Abstract 17603: Integration of an Advanced Heart Failure Pathway in a Rural Community-based Multispecialty Practice
Introduction: AHF patients and their families often deal with depression, ↓ social support, and end-of-life decisions. The 2009 HF Guidelines called for supportive care (symptom management, QOL) to be incorporated as a "key component" in a patient’s plan of care. However, supportive patient-focused evidence-based care is not well integrated into the AHF patient’s usual plan of care, particularly in rural multi-specialty community-based practices (RMCBP) where care is often delivered in silos and access to specialty HF clinics is rare. 1-3
Purpose: The purpose of this QI/pilot project was to implement an integrated AHF Pathway [stage/classify HF, ↑ patient shared-decision making and symptom management] into a RMCBP.
Methods: Practice improvement/pilot project. Patients with HF who presented to the RMCBP in southern Georgia were recruited to participate. A template to stage HF was embedded in the EMR for physicians to stage HF as part of the routine visit. Patients who were Class C/D were referred to the NP for bi-weekly HF clinic visits [focused physical/psychosocial assessment, review of meds, HF education, goal-setting]. Recruitment and retention was tracked. Physiologic symptoms and quality of life measures were collected pre and post surveys: MLHFQ and Rand PSQ-18. IRB approval was obtained.

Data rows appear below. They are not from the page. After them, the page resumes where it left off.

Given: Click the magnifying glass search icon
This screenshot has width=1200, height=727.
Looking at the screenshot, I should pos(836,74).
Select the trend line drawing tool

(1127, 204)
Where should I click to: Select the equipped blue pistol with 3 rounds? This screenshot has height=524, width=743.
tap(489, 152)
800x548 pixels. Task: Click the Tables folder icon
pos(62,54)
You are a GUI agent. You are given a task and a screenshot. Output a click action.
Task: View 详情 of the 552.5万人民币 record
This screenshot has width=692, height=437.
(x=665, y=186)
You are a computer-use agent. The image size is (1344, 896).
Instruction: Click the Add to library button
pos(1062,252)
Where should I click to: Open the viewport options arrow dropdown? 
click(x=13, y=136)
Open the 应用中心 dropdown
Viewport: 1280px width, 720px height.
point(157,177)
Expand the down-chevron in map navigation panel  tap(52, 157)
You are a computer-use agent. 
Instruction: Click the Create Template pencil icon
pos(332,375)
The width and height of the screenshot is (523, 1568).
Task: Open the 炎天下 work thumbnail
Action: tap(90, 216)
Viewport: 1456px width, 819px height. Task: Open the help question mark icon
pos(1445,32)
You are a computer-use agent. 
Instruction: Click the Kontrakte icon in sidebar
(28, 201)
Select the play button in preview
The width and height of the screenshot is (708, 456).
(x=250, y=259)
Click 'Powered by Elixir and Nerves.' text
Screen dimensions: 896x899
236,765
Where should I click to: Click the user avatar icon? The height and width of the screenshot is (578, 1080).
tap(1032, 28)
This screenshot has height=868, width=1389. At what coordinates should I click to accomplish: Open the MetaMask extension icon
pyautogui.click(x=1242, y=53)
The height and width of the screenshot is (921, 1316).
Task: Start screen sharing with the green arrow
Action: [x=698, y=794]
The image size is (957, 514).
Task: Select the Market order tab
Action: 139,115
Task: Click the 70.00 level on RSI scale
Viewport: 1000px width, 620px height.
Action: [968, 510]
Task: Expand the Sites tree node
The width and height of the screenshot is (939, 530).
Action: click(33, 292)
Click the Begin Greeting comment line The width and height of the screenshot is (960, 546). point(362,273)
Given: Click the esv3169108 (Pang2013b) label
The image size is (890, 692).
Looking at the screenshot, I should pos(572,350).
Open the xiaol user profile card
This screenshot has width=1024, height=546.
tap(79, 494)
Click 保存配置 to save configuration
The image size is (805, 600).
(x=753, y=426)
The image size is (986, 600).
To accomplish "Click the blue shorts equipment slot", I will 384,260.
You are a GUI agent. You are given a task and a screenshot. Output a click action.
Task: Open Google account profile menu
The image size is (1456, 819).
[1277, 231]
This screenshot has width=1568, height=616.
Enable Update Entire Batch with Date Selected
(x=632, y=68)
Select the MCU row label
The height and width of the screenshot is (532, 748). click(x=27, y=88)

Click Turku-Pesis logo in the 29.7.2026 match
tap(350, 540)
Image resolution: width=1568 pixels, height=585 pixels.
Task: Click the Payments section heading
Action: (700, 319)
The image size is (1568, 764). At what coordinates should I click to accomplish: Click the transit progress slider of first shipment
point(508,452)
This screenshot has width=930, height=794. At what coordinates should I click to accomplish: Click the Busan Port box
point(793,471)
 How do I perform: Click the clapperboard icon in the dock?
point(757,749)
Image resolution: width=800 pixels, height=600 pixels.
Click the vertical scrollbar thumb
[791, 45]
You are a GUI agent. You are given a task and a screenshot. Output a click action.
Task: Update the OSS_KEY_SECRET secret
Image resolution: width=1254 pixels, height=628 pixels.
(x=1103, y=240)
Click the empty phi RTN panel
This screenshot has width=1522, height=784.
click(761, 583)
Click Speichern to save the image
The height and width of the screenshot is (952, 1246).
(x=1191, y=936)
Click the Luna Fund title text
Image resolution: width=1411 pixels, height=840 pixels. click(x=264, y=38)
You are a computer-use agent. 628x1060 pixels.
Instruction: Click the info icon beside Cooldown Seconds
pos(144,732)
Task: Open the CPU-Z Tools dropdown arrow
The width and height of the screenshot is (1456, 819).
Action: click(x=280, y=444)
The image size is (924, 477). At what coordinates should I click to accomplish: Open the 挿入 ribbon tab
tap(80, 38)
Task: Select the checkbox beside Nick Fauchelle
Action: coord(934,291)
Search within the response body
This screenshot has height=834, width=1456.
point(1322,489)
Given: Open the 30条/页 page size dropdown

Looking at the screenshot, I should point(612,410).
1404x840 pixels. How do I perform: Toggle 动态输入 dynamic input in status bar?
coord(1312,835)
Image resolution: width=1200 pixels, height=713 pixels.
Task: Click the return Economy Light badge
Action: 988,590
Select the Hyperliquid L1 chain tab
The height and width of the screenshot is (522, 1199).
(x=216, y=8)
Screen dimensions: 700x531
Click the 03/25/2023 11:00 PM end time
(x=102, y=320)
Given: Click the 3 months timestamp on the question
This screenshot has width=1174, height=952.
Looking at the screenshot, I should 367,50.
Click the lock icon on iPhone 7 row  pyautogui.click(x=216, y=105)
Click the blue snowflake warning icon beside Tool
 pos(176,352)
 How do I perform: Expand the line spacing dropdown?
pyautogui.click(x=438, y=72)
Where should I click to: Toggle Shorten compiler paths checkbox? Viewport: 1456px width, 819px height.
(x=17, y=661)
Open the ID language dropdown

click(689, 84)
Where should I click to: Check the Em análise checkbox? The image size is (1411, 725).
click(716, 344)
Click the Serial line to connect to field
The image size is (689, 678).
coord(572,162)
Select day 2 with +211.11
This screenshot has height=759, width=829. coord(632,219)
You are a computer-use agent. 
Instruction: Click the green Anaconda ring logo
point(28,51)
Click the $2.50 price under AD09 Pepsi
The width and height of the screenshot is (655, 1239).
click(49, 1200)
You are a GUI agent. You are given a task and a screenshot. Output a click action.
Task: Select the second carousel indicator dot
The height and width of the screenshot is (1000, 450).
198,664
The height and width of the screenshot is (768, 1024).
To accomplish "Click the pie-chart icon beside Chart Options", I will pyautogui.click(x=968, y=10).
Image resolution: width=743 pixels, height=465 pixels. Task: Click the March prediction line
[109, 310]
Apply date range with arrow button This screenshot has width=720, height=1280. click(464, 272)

Results: N=164 HF patients presented to the RMCBP seen by both IM and Cardiology (37% staged) during the 3 month pilot. 15% (n=20) were referred to NP-led AHF clinic; 80% had LVEF <39%, mean age (62 years) gender (male 70%). Pre/post measures demonstrated improvements in 6MW (333ft vs. 387ft; p=.001), sleep (363min vs. 402min; p<.001), Quality of care scores improved; MLHFQ (41.7 vs. 37.9; p<.001) and PSQ-18 (3.43 vs. 4.45; p=0.05). During the 3-mo intervention preventable hospitalizations were fewer in the NP-AHF group compared to usual care (0.1% vs. 12%).
Conclusions: These data suggest that it is possible to engage physicians in a rural community-based multi-specialty practice to stage and refer AHF patients and that the integration of this care pathway led to improved symptom management and QOL for participants. This has implications for AHF patients who live in rural areas often far from academic teaching centers and specialty HF clinics.
Author Disclosures: B. Cohen: None. J.L. Cohen: None. E.M. Stuart-Shor: None.
- © 2014 by American Heart Association, Inc.